If I am a Single-Member San Diego LLC, do I Still Need an Operating Agreement?
Yes, under California law, every limited liability company (“LLC”) must have an Operating Agreement, even single-member LLCs. Yes, this means that as the sole member and owner, you would have the Operating Agreement custom-crafted by your trusted and experienced San Diego corporate attorney and sign the document to govern your own behavior. The Operating Agreement is one of the “essential” business records that must be maintained by your LLC. Aside from the fact that an Operating Agreement is required, it is essential for a single-member LLC to have an Operating Agreement and to abide by the Agreement strictly. Indeed, it is often more important for a single-member LLC to have an Operating Agreement than for a multi-member LLC.
Why? When you form an LLC, or any corporate entity, under California law, the LLC becomes a separate legal entity. As such, the LLC can enter into contracts and act through its members in the manner of a person. This “separateness” is what shields the personal and family financial assets of the owners from being seized by creditors of the business if the LLC defaults on its obligations and/or debts. However, this “separateness” must be strictly maintained. If there is a breach of the “separateness” or if the owners treat the LLC as a personal “piggy bank,” then the “separateness” will be lost. This is the legal doctrine called “piercing the corporate veil” (also known as the “alter ego” doctrine). When a court is asked to pierce the corporate veil, a creditor is essentially saying that the LLC should not prevent the creditor from going after the personal assets of the owners.

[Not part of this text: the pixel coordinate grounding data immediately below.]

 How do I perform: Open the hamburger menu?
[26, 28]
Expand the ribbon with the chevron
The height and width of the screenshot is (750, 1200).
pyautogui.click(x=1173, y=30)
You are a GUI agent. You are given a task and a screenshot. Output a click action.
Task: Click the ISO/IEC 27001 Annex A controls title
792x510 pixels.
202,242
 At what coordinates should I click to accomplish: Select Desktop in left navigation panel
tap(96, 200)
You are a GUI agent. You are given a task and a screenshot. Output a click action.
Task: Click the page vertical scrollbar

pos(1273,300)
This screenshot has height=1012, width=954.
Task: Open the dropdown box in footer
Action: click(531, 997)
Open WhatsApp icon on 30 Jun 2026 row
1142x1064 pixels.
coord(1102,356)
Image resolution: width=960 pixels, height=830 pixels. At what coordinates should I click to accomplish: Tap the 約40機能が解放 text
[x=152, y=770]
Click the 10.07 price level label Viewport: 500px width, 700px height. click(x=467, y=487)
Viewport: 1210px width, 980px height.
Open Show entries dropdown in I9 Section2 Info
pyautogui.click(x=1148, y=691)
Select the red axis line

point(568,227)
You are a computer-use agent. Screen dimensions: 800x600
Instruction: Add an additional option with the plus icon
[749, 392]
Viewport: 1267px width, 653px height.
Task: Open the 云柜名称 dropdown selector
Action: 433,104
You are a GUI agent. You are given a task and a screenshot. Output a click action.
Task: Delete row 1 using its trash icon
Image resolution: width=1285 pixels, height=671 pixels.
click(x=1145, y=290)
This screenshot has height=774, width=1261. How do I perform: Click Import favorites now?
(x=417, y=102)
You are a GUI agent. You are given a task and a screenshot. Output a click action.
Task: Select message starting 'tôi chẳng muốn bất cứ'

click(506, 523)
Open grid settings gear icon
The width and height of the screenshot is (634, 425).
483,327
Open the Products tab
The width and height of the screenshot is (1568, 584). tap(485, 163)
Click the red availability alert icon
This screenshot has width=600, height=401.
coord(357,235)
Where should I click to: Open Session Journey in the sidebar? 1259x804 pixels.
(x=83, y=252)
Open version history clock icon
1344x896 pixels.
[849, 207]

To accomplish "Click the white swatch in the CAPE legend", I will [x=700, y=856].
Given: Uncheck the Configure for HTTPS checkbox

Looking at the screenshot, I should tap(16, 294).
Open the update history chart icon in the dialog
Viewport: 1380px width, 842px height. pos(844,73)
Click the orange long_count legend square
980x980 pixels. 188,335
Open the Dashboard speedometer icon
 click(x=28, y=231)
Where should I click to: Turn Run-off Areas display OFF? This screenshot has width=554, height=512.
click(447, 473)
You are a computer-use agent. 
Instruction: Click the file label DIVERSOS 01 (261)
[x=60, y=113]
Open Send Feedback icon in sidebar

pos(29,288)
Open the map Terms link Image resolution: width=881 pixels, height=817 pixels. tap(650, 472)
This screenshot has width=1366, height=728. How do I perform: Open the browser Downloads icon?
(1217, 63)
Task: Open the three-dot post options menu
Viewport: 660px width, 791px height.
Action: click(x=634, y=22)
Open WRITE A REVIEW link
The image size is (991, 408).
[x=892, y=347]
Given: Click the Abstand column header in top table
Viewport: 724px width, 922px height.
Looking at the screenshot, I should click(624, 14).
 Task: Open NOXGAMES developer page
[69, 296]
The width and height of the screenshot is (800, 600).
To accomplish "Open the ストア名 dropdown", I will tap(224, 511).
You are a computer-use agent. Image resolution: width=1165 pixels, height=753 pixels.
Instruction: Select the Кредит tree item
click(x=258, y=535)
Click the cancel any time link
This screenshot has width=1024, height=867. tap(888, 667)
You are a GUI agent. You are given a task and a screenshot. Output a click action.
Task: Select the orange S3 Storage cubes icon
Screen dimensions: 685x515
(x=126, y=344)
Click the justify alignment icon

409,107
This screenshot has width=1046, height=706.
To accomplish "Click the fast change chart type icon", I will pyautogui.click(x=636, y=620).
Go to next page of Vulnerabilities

If asked to pierce the corporate veil, a judge will look to many factors to decide if the LLC or corporation is truly separate from its owner/owners. Such facts include whether there is a separate bank account, whether there was commingling of personal and business money, how many owners exist, and whether corporate formalities have been maintained. Among the corporate formalities are whether the LLC has adopted and strictly followed its Operating Agreement. Single-member LLCs and sole-shareholder corporations are at significant risk for being sued on the basis of the ‘piercing the corporate veil’ theory. As such, single-member LLCs must be careful about having an Operating Agreement and following the Operating Agreement strictly. If the Operating Agreement requires an Annual Meeting of members, then it is important to have an Annual Meeting. Yes, this may sound absurd since a single-member LLC is having a “meeting” of one person, but, the formalities must be maintained to protect against veil-piercing lawsuits.
As a side note, the absurdity of having a “meeting” of one person can be avoided by having your trusted corporate attorney draft a custom Operating Agreement. The Operating Agreement can eliminate the need for annual meetings. If the Operating Agreement or Articles of Organization eliminate the requirement, then the absence of an meeting cannot by statute be used by a judge in a veil-piercing analysis.
There is another reason that a single-member LLC should have a good, well-drafted custom Operating Agreement: It allows for an easy expansion of the LLC ownership. That is, a year or two or several down the road, you may want to bring in new owners or maybe give ownership units to members of your family. The Operating Agreement will allow for that. The Operating Agreement can be your “road map” to the future growth of your business.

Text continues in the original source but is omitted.